Vollebak sources wood from eucalyptus, beech, and spruce trees, which are chipped and pulped before being turned into fibre, then yarn and finally fabric.
The green block design on the front of the T-shirt has been created entirely from algae grown in bioreactors in a process that turns the aquatic plant into a printable ink.
According to Vollebak co-founder Steve Tidball, each T-shirt is "unique" thanks to the natural properties of algae, which cause the green design to fade and change colour over time.
"You can think of algae as a space-age material that just happens to be 1.5 billion years old," said Tidball.
Once the T-shirt reaches the end of its life, it can either be put in a compost bin or buried in the ground, where the company claims it will decompose within three months.
"The plant and algae T-shirt needs the fungus, bacteria and heat from the earth to start to break down," Tidball told Dezeen.
"So if you want it to disintegrate you have to bury it in the ground or put it out in the compost – it's not going to happen in your wardrobe," he added.
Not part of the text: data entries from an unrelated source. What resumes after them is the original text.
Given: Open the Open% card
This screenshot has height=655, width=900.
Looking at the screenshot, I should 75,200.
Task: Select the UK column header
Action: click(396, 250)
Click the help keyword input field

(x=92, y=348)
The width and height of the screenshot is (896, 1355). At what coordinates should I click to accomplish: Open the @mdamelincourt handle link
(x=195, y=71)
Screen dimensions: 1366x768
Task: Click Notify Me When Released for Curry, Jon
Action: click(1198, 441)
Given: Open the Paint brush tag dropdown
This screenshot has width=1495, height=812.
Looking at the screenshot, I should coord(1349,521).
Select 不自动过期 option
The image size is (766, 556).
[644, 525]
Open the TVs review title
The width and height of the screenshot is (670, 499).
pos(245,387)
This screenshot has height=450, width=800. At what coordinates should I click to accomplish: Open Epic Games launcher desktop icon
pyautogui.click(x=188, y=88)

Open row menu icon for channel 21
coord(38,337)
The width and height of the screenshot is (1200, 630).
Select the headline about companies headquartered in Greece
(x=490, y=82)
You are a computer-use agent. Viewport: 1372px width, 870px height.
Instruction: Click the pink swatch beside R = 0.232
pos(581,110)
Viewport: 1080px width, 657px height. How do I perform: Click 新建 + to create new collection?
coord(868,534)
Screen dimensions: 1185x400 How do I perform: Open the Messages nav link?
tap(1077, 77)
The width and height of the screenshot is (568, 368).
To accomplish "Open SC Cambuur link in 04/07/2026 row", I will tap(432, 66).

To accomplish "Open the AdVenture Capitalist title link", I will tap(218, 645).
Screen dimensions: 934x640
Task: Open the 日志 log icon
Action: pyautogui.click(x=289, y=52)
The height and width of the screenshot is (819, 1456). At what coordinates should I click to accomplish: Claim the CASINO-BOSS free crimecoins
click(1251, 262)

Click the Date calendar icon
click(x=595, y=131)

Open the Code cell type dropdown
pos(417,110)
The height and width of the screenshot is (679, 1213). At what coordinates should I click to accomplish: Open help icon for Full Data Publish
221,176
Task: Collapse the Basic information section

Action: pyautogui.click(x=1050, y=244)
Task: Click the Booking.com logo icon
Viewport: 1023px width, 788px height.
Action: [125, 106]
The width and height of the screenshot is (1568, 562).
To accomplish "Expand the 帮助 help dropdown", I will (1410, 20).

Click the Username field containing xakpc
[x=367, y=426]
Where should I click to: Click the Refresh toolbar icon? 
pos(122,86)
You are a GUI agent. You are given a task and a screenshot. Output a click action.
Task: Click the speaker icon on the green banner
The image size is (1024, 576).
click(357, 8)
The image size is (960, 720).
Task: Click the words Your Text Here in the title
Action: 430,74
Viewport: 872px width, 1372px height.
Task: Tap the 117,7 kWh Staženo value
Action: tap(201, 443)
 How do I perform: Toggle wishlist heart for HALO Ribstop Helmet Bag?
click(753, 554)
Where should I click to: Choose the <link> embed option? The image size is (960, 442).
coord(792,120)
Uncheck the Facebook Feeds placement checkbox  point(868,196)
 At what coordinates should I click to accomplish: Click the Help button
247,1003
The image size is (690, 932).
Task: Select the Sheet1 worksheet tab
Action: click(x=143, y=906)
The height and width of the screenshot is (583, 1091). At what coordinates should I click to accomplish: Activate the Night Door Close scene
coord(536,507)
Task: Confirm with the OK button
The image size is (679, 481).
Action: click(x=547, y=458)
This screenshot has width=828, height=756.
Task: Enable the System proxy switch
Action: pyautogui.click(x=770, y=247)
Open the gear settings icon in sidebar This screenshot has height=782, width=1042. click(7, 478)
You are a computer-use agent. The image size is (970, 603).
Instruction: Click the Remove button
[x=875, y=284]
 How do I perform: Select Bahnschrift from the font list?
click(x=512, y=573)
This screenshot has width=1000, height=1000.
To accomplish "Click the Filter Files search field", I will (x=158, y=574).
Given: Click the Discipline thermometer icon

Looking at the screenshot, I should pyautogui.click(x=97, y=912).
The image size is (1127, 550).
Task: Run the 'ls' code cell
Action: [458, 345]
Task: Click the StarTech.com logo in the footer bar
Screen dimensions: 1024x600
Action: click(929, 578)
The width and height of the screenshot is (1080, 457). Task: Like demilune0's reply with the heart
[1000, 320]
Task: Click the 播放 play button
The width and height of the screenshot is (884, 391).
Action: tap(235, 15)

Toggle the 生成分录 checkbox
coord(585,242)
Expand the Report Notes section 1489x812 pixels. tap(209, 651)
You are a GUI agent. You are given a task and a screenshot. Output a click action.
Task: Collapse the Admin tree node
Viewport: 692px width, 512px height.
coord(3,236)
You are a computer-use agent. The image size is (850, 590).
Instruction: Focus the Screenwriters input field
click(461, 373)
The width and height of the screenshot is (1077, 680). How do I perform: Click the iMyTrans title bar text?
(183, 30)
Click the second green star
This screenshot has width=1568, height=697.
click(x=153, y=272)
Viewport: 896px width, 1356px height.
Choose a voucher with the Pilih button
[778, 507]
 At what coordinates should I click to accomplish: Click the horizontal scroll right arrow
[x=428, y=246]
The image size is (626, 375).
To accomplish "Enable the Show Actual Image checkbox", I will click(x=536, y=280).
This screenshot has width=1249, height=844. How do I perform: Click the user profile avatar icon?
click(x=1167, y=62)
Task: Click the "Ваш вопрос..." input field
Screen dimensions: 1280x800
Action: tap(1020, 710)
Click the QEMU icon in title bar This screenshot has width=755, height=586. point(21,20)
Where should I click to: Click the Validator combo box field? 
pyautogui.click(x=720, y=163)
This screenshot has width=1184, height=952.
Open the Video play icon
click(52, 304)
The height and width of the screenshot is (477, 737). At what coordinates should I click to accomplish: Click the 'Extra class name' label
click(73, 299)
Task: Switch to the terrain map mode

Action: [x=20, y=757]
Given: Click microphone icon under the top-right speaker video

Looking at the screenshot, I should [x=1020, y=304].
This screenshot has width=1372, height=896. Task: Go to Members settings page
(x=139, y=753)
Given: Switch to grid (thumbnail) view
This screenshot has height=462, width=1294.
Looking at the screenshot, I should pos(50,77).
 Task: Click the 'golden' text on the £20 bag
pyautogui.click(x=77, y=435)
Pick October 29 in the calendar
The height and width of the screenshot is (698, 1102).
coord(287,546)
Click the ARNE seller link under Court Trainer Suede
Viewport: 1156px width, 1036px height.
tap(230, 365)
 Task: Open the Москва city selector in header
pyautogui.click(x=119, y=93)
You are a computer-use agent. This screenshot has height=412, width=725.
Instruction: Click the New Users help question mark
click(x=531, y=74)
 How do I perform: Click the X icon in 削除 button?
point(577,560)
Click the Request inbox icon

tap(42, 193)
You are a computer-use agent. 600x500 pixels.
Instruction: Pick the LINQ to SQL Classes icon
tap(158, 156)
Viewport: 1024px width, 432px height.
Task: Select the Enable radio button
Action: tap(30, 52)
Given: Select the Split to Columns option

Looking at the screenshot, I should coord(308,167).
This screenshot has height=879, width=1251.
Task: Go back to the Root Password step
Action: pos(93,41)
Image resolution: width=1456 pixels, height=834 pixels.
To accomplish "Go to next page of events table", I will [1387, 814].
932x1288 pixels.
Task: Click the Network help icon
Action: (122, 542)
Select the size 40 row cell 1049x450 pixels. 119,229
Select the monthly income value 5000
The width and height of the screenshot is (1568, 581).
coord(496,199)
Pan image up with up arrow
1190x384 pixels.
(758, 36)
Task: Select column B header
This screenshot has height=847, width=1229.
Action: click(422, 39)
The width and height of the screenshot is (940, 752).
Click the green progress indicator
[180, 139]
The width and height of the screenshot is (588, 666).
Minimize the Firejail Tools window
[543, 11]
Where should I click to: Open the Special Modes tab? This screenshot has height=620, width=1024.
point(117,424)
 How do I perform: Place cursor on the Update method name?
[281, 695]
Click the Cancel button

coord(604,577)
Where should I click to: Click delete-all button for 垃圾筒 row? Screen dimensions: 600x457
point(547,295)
According to Tidball, the speed at which the T-shirt biodegrades depends on the environment it's put in – the hotter the conditions and the more bacteria and fungi it's exposed to, the faster it will disappear.
"So while industrial composting will be the fastest, few people have access to that," he explained. "With home composting or with it being buried in the ground in soil, you're looking at around 12 weeks for it to disappear."
"In our tests during a summer heatwave, composting it beat burying it in soil, but at another time of the year the result could be the other way around," the designer added.
Once decomposed either in the ground or a compost bin, the T-shirt becomes "worm food" – transformed into the same matter as the dead plants, grass, and leaves on the ground that are eaten by worms.
Instead of passing lake water through a cotton net, the developers made the printable algae ink by passing water from a bioreactor through a filter that separates out the algae, leaving a "soupy" algae paste.
This residue is then dried in the sun to create a fine powder, before being mixed with a water-based binder to make the algae ink.
"Algae can't survive once it's removed from water, so the algae on the T-shirt is no longer alive," explained Tidball.
"And because it started life as a plant rather than a chemical dye, the natural pigment in algae is more sensitive and won't behave like colour normally does on clothing," he continued.
"As soon as it comes into contact with air it starts to oxidise, which means the green will begin to change colour and your T-shirt may look different from one week to the next as it fades, making every T-shirt unique," Tidball added.
The experimental clothing brand previously created a colour-shifting jacket that uses embedded black glass spheres to emulate the camouflage qualities of a squid, and another jacket made from graphene.
"As the original source of all plant life on the planet, [algae] consumes carbon dioxide, produces up to 80 per cent of the oxygen on Earth, and even holds the key to our survival on other planets," said Tidball.
"So having already put man-made super-materials like graphene and carbon fibre into clothing, we wanted to start the journey of getting algae into clothing too," he added.